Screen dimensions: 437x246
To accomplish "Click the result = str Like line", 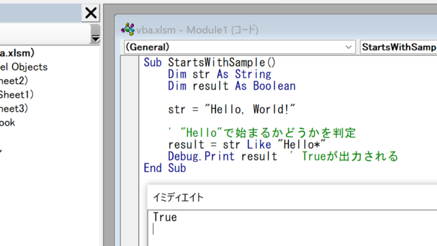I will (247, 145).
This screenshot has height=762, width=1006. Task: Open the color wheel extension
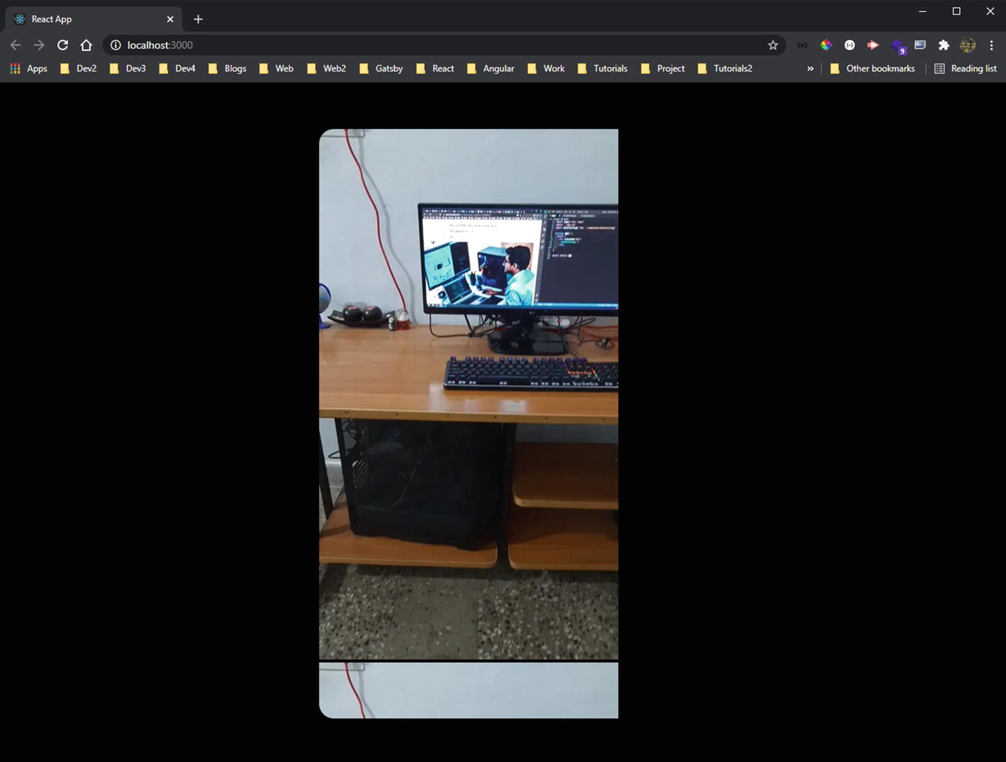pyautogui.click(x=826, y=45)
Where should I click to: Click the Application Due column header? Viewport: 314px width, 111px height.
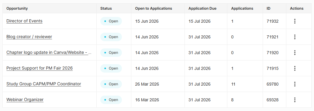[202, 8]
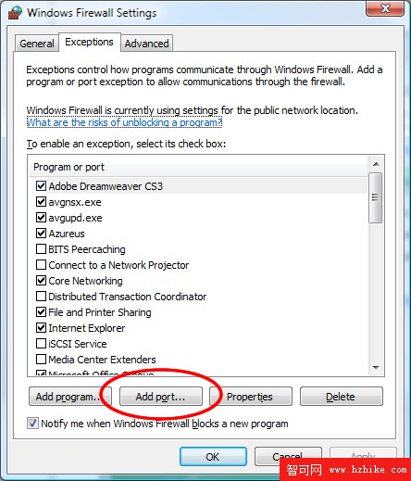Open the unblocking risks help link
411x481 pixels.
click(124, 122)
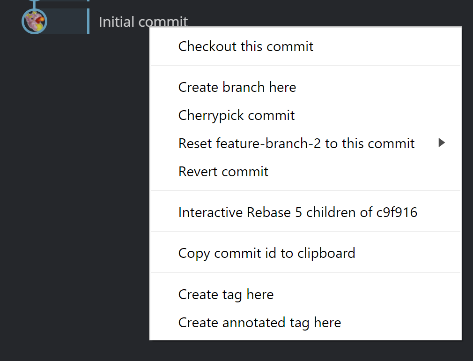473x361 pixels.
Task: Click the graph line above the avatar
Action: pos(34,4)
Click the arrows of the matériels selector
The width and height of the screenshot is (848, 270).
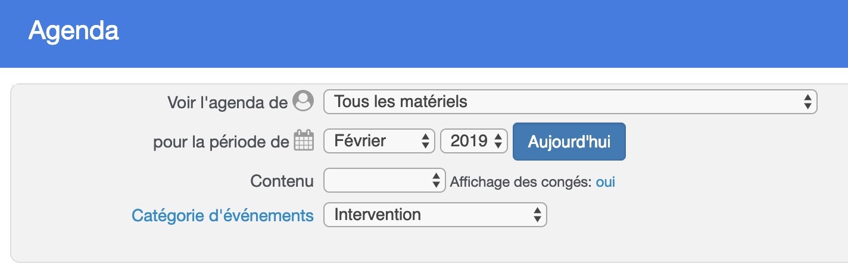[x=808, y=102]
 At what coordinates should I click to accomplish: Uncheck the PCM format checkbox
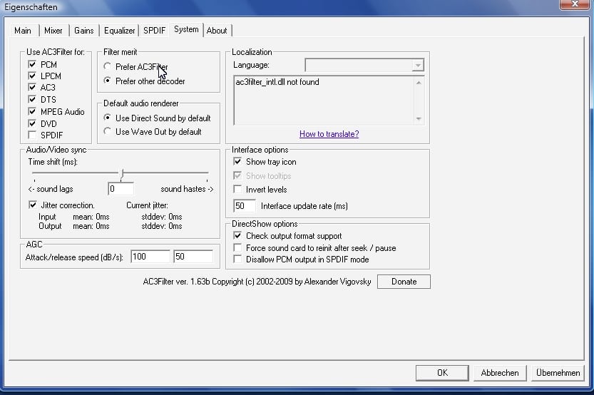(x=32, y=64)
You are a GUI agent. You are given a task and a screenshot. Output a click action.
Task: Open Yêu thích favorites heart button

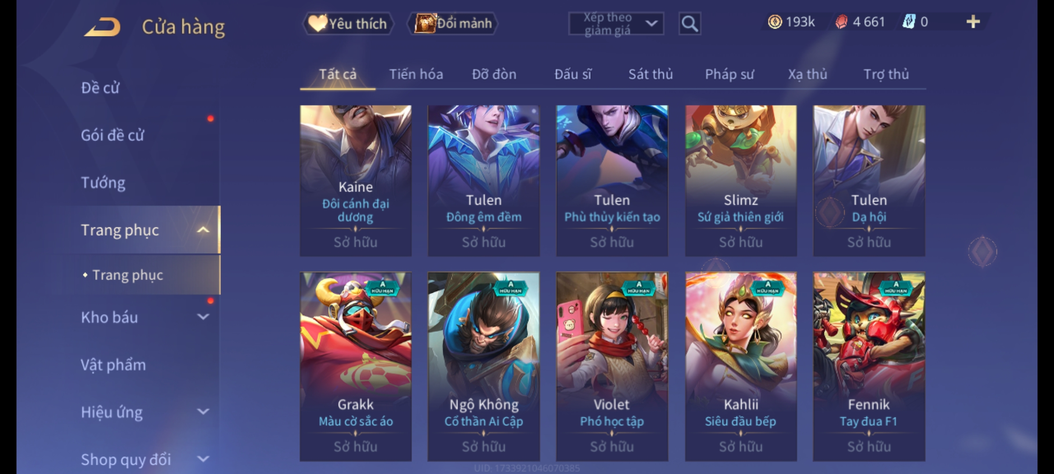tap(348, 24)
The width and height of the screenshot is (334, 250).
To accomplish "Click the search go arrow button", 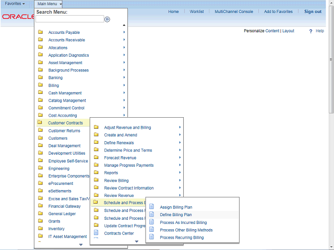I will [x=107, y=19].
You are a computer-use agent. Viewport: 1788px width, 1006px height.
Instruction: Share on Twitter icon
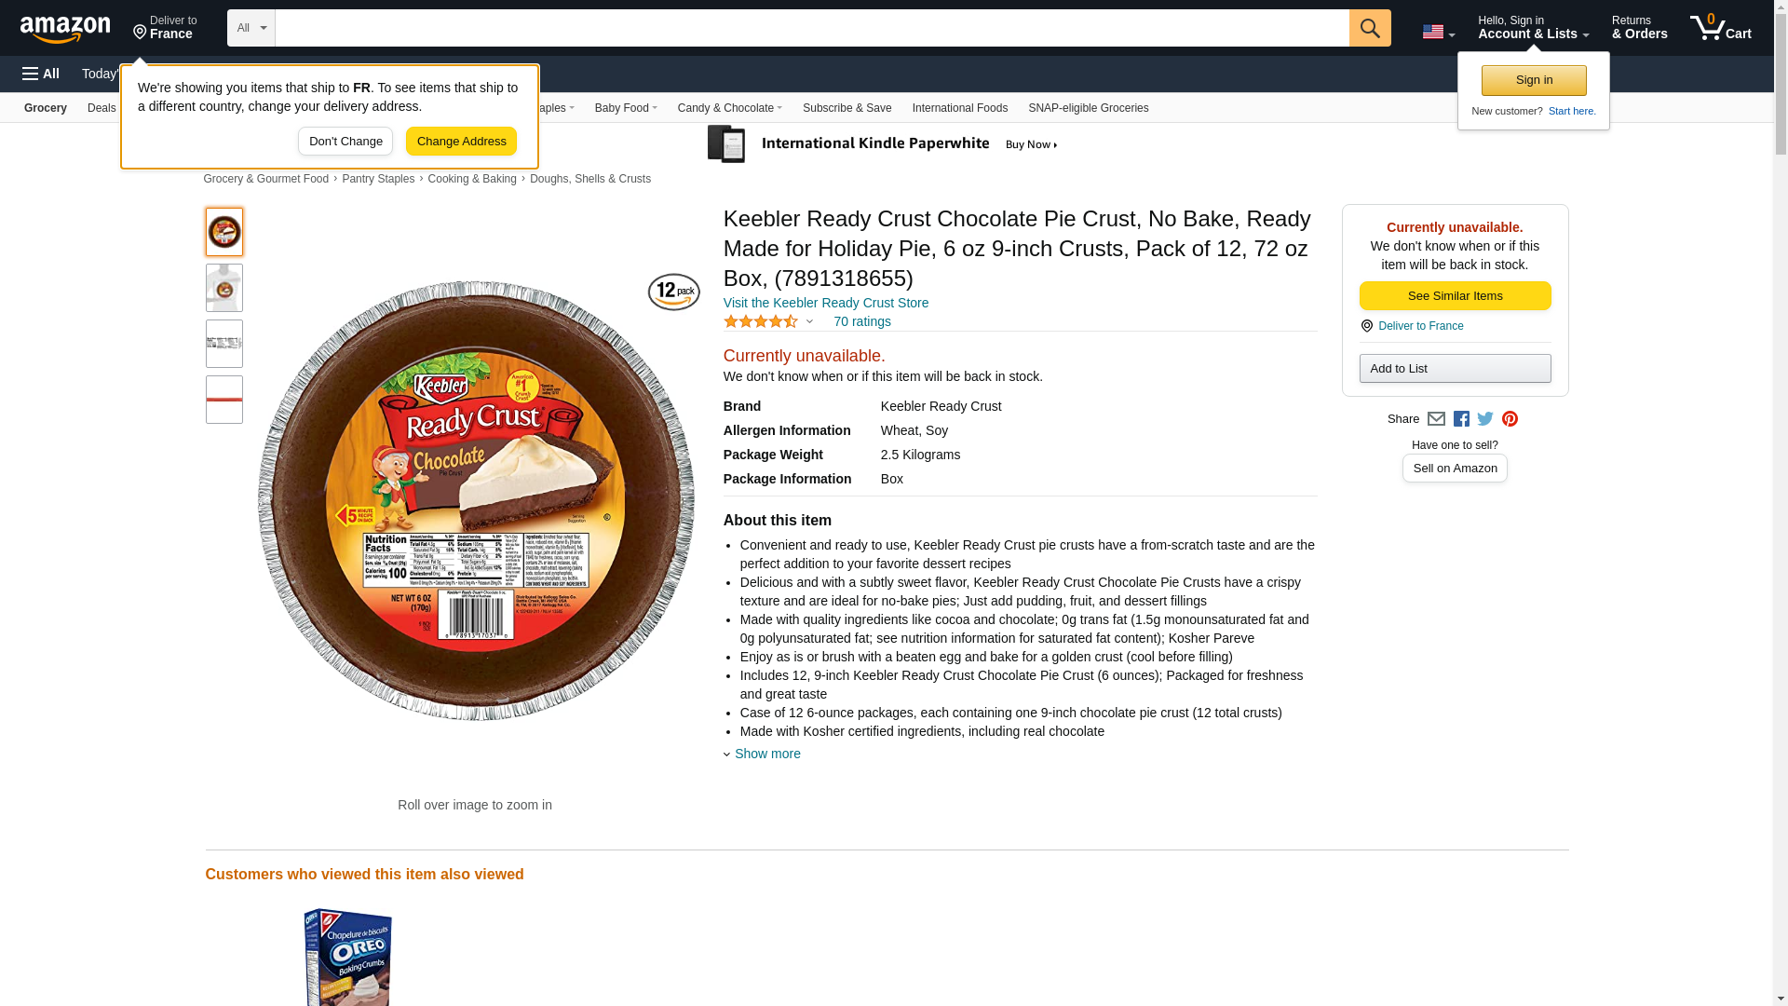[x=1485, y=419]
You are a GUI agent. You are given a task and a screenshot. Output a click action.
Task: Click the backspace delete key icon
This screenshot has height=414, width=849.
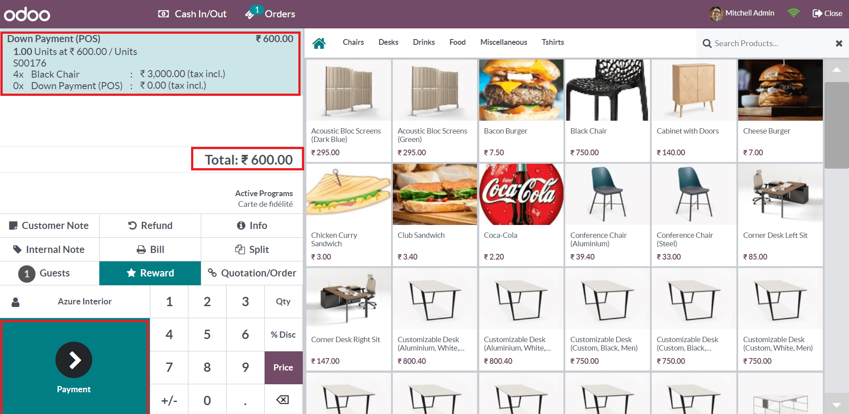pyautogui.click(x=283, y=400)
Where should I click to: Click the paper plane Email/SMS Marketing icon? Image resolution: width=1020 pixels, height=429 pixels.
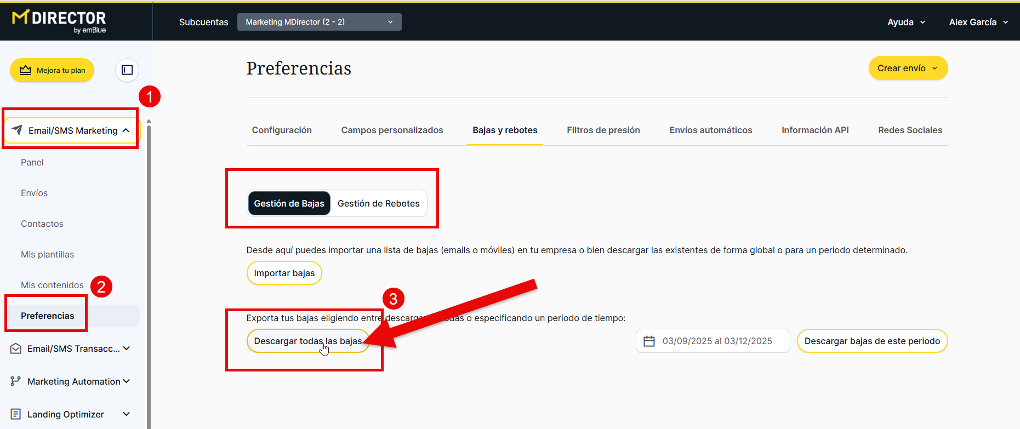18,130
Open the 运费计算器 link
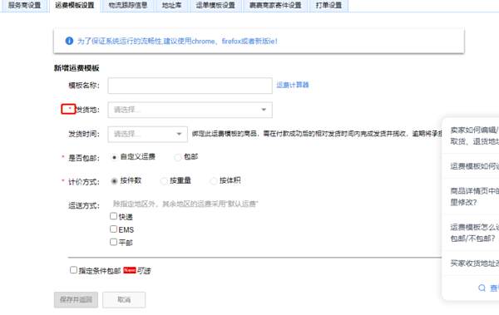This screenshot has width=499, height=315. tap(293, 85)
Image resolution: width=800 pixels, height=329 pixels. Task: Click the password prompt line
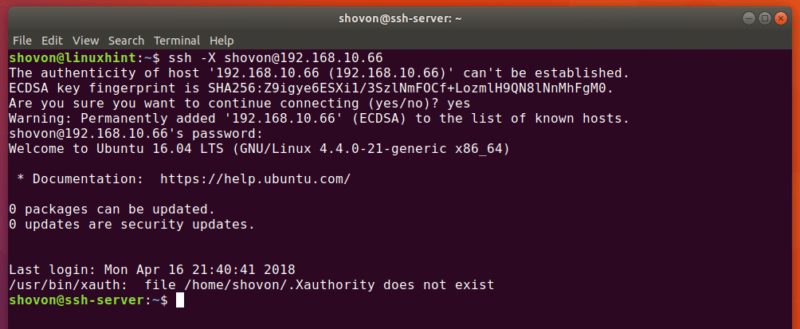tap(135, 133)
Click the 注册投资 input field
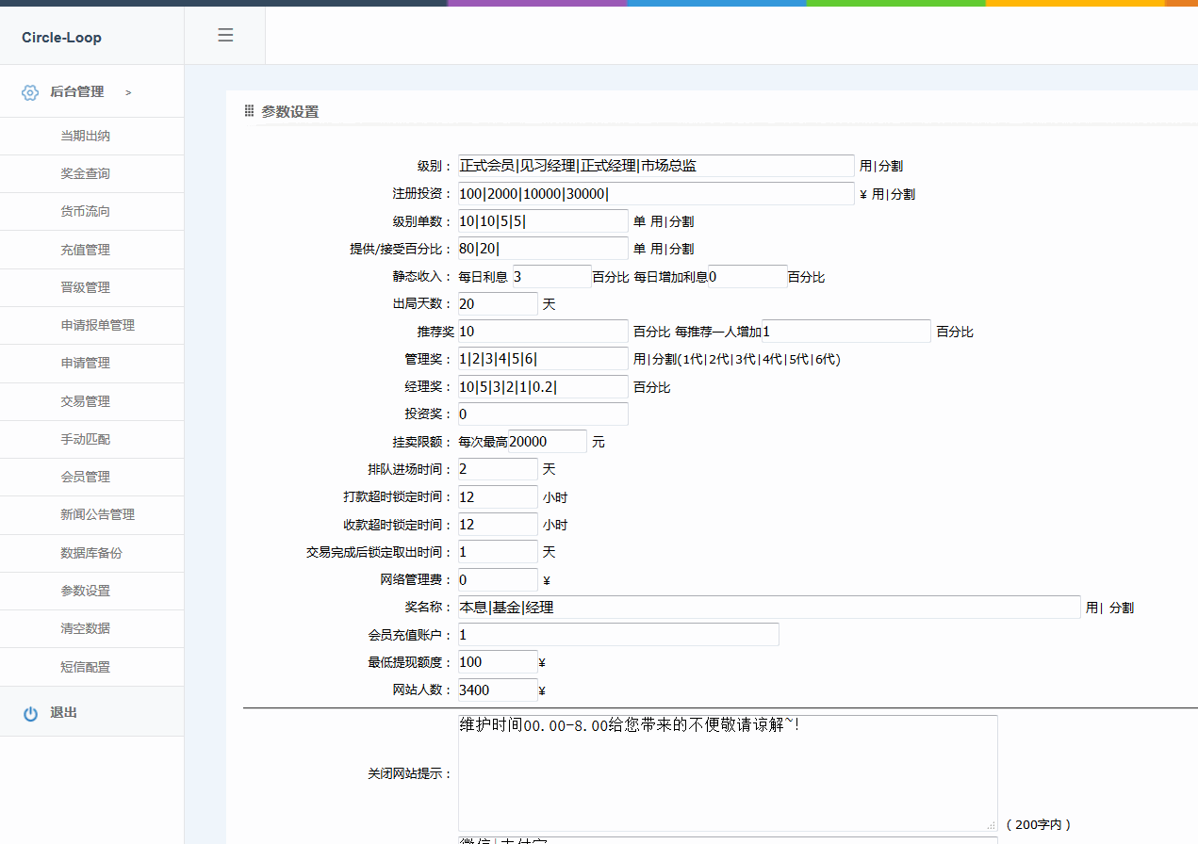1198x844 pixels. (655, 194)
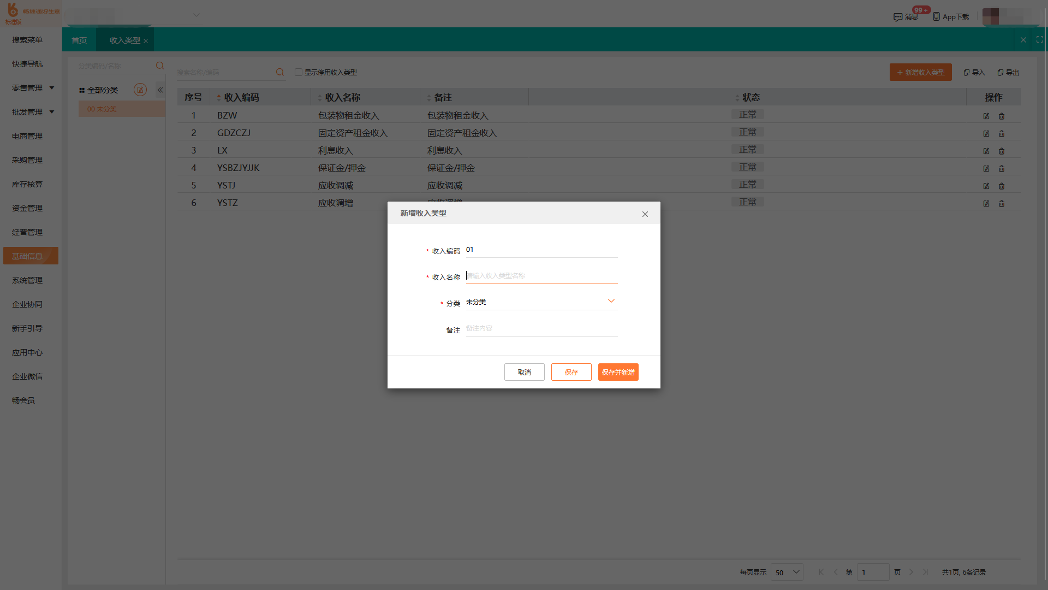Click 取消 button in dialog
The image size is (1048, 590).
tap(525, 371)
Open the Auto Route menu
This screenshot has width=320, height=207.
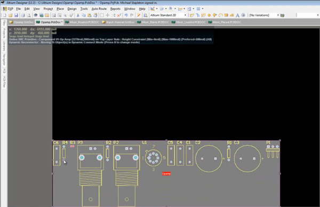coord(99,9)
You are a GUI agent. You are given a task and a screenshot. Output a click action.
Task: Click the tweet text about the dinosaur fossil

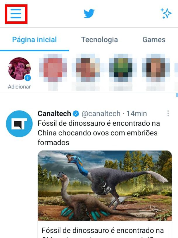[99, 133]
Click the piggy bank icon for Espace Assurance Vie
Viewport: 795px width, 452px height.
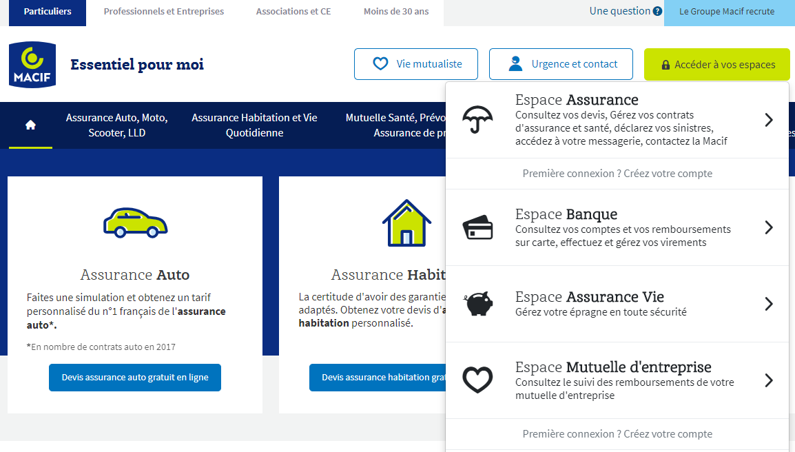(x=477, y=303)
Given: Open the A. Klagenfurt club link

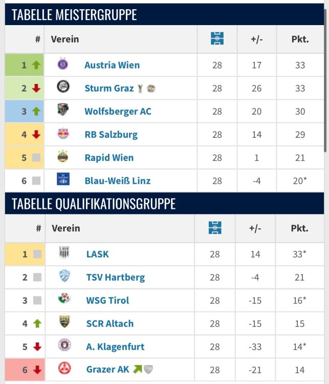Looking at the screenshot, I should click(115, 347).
☆ ☆ ☆
#### INSTRUCTIONS TO FOLLOW
Only the lines from the one with "This screenshot has width=320, height=207." through the last line of the listing belong in your answer; copy them exactly and skip the pictures.

#### RESPONSE TO THE EXERCISE
This screenshot has width=320, height=207.
coord(99,9)
You are a GUI agent. You are given a task and a screenshot. Output a click action.
Task: Click the tweet text about the dinosaur fossil

[99, 133]
Click the piggy bank icon for Espace Assurance Vie
Viewport: 795px width, 452px height.
(x=477, y=303)
Given: Open the A. Klagenfurt club link

Looking at the screenshot, I should click(115, 347).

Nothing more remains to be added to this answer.